Exercises >>
1: Write out the part of the passage on knowing yourself that opens with the words containing "And so you form" and closes with "you than that.", swapping "misery" for "sorrow".
2: Resume the passage on knowing yourself, carrying it on from its last sentence.

Given passage >>
========
Can you truly know yourself? Just pause for a moment and think about it. Quite an interesting question, isn’t it?
What if I told you that the structure of the question itself is misleading? It will never give you the answer you seek.
Consider this: if there is you then who is yourself that you want to know?
The language you speak has a subject and an object which forms a duality that you apply to the outside world for practical purposes. But in the process, you also apply it to yourself.
And so you form a separate self and identify with it completely, believing it to be the absolute reality of your existence: your name, physical appearance, occupation, social class, material possessions and so on. All of these things can be a source of happiness or deep misery.
If you’re still reading this, then you might be wondering if there is more to you than that.
Well, there is.
I asked myself the very same question a few years ago when I hit a plateau in my meditation practice. I could sometimes see my thoughts, but they still controlled my behavior to some extent because of the inner resistance. I was still identified with mental concepts in my mind.
Luckily, I was looking for new books, and The Power of Now kept showing up over and over until finally, I decided to give it a try. And that was the beginning of a total transformation.
In this post, I want to show you how this book can help you find your true self or at least push you in the right direction.
========
Records for locating displayed items
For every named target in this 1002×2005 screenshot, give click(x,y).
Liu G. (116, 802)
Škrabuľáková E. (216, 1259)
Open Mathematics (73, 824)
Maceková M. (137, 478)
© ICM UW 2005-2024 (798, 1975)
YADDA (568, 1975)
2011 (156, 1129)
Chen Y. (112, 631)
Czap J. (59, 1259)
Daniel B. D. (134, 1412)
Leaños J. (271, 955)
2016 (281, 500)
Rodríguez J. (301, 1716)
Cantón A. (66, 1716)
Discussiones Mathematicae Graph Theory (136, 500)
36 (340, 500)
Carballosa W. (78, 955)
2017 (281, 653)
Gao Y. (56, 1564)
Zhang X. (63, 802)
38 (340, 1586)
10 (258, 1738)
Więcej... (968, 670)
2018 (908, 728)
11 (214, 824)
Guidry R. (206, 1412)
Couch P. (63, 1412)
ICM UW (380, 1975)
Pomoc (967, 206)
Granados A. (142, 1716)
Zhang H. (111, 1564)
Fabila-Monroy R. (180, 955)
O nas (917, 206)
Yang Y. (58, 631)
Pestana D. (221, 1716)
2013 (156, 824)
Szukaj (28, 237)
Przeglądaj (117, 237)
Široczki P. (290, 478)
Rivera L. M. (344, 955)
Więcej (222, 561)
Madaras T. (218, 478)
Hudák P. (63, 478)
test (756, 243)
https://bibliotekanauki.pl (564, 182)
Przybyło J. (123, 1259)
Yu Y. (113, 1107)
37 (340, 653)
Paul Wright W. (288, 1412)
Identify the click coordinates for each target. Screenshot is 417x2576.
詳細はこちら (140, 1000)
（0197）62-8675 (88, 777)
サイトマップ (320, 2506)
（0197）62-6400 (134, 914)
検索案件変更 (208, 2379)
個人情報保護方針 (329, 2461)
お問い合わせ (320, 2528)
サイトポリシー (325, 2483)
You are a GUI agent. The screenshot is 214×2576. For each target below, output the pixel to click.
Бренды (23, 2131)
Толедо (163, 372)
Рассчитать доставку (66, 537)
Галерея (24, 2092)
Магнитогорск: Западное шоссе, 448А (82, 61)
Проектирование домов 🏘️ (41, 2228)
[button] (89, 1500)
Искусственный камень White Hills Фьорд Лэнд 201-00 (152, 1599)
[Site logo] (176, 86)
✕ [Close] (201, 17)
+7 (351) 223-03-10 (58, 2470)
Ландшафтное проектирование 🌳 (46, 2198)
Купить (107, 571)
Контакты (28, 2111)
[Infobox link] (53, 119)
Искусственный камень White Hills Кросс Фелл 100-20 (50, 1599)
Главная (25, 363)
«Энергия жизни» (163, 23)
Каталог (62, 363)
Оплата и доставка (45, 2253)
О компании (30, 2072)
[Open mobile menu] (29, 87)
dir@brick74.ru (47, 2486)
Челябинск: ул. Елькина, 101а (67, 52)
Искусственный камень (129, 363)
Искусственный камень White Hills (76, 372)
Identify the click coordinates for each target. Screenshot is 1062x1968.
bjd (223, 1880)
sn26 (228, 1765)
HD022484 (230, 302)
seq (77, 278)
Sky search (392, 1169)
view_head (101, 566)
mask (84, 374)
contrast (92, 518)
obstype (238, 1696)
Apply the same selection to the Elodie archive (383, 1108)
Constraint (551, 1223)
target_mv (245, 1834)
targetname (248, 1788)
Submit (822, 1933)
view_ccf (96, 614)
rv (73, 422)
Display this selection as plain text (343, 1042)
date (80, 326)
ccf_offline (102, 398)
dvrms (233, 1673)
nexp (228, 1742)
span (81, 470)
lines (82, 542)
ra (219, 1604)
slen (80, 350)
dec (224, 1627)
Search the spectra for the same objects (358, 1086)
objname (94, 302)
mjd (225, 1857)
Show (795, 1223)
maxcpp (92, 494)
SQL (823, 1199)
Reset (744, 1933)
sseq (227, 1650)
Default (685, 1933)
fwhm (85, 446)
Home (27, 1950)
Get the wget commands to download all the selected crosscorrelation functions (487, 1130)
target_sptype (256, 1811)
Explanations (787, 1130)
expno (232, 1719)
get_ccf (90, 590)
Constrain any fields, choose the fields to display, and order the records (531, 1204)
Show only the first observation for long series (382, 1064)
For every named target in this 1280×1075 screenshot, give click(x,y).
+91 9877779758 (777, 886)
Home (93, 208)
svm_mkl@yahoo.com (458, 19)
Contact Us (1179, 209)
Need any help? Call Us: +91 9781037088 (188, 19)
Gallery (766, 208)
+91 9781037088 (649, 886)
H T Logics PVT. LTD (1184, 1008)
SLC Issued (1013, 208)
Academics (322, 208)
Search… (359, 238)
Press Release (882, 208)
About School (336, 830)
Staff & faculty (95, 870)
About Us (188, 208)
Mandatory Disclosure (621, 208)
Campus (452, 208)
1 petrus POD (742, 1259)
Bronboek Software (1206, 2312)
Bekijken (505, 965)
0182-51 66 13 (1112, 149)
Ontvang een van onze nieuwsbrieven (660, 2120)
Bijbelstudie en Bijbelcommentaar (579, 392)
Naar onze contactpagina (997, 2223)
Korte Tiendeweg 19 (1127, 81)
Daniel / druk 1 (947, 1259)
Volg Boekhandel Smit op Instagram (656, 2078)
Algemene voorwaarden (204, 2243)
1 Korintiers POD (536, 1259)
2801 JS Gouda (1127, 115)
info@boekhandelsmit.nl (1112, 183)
========
The responses >>
1:
And so you form a separate self and identify with it completely, believing it to be the absolute reality of your existence: your name, physical appearance, occupation, social class, material possessions and so on. All of these things can be a source of happiness or deep sorrow.
If you’re still reading this, then you might be wondering if there is more to you than that.

2:
The Psychological Time
How often do you look at the clock during the day?
What are you hoping to see?
Usually, looking at the clock means you’re in a hurry, you have something important to do, or you need to be somewhere else.
In other words, you’re creating a psychological time: you project yourself into the future, some perfect moment that will solve all your problems or make you happy.
It happens when your thinking mind clouds the present moment.
Time and mind are inseparable. Remove time from the mind and it stops — unless you choose to use it. To be identified with your mind is to be trapped in time: the compulsion to live almost exclusively through memory and anticipation. This creates an endless preoccupation with past and future and an unwillingness to honor and acknowledge the present moment and allow it to be. (p. 48)1
The Clock Time
So how do you escape the trap of psychological time?
The first thing you can do is turn psychological time into “clock time.” That means to use time in the practical aspects of your life.
Planning your next vacation? Instead of counting your days and imagining yourself on the beach sipping cocktails, make a list of all the things you need to accomplish before your trip. Love every second you spend planning and preparing instead of hating every day that you’re not on vacation.
Made a mistake and embarrassed yourself in front of your colleagues? Instead of dwelling on that moment mentally and torturing yourself, learn from your mistake. Review every detail that led you to that situation and take necessary steps to prevent it from happening in the future.
When using clock time, you’re fully in the present moment but peripherally aware of your past and future. The focus of your attention is always on the step that you’re taking at this moment in the Now.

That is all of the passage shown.